Zu diesem Ergebnis kommt die aktuelle Umfrage des Landesverbandes Groß- und Außenhandel, Vertrieb und Dienstleistungen Bayern (LGAD). Die befragten Unternehmer bewerteten das aktuelle Geschäftsklima mit der Schulnote 2,96 – also zufriedenstellend. In der letzten Umfrage, die der Verband im vergangenen Sommer durchgeführt hat, lag dieser Wert noch bei 3,08. Dieser Trend schlägt sich auch in einem guten LGAD-Index nieder: Er ist von 97,2 Punkten im Sommer 2015 auf aktuell 101,1 geklettert und bewegt sich damit im Großen und Ganzen auf dem Niveau der letzten beiden Winter (s. Abbildung 1).

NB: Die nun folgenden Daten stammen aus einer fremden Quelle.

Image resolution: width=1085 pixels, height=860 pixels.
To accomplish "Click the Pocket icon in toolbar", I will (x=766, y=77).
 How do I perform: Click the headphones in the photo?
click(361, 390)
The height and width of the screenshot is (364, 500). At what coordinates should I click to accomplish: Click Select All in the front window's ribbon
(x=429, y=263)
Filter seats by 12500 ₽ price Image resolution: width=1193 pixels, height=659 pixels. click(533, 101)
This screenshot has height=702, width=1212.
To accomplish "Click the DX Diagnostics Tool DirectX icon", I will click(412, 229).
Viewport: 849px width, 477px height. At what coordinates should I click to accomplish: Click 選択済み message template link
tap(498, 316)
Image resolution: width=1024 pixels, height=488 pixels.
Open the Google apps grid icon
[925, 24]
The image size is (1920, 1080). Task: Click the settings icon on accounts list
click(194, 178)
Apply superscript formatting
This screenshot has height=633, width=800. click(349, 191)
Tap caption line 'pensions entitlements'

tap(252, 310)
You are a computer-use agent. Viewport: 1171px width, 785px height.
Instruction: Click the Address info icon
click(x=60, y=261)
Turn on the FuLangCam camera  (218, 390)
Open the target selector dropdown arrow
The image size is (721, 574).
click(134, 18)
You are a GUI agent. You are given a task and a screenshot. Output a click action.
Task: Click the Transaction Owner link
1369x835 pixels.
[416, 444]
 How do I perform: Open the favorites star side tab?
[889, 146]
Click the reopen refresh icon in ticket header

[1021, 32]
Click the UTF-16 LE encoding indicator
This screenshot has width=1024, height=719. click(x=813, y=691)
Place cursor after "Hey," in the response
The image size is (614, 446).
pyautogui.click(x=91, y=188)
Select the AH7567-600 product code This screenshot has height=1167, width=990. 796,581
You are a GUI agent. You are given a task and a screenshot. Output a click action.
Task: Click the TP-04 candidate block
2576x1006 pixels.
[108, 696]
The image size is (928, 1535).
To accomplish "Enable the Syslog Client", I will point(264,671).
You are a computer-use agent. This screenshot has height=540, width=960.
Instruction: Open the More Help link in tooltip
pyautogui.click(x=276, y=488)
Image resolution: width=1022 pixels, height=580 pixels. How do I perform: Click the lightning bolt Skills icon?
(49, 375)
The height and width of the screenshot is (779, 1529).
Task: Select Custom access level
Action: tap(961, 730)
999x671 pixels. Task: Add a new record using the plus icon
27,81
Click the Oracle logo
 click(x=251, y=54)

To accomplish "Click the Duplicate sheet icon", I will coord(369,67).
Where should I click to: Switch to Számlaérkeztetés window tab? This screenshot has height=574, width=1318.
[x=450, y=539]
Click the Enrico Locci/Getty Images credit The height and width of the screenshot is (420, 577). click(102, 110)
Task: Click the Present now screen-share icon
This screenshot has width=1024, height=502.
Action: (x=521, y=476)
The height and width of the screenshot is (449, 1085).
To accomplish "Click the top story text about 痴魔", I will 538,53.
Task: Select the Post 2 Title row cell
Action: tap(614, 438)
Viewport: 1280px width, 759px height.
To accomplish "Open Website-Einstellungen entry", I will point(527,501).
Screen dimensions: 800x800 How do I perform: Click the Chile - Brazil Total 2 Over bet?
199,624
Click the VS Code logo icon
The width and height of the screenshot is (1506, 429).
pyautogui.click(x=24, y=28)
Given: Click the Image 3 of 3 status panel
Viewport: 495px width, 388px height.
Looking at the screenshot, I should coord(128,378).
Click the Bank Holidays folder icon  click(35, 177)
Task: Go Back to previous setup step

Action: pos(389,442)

Im Gegensatz zu anderen Branchen oder bundesweiten Konjunkturindikatoren, wie zum Beispiel dem ifo-Index, fallen die Werte für den bayerischen Groß- und Außenhandel erfreulich aus. „Glücklicherweise stellen die bayerischen Großhändler die eigene positive Einschätzung über die deutlich eingetrübte bundesdeutsche Sicht“, kommentiert LGAD-Präsident Christoph Leicher diese positive Stimmung. „Wir wünschen uns, dass sich die bayerische Sicht bewahrheitet.“ Die Chancen stehen gut, denn es gebe schließlich mehrere Faktoren, so Leicher weiter, die das Geschäftsklima in eine gute Richtung lenken. So wirke sich vor allem der niedrige Ölpreis derzeit sehr positiv aus Und gerade in einer Wirtschaftsstufe, die Waren von A nach B transportiert, sorge das für gute Energie. Zudem begünstigten niedrige Zinsen – und die damit verbundenen preiswerten Kredite – auch im Groß- und Außenhandel Investitionen, der niedrige Euro beflügle den Export. Und schließlich dürfen die Effekte, die vom Einzelhandel ausgehen, nicht unterschätzt werden, erklärt Leicher, denn: „Wir sorgen dafür, dass die Lager im Einzelhandel gut gefüllt sind. Und wenn die Deutschen in bester Kauflaune sind, dann profitiert auch der Großhandel davon.“

Bundesweit erwarte der Großhandel für 2016 nur leichte Bewegung auf dem Arbeitsmarkt – auch hier sieht in Bayern die Lage anders aus. Bei den Beschäftigungsplänen lassen sich erfreuliche Impulse ausmachen. Jedes dritte der befragten Unternehmen plant, neue Mitarbeiter einzustellen (28,6%). Gleichzeitig ist die Anzahl der Unternehmen, die voraussichtlich Personal abbauen werden, stark gesunken – von über 20% im letzten Jahr auf aktuell 13,2% (s. Abbildung 2). Und während der Großhandel auf Bundesebene mit stagnierenden Umsätzen rechnet, bewerten die Bayern die aktuellen sowie die im nächsten halben Jahr zu erwartenden Umsätze jeweils mit der Schulnote 2,5 – so gute Ergebnisse gab es seit Jahren nicht mehr (s. Abbildung 3).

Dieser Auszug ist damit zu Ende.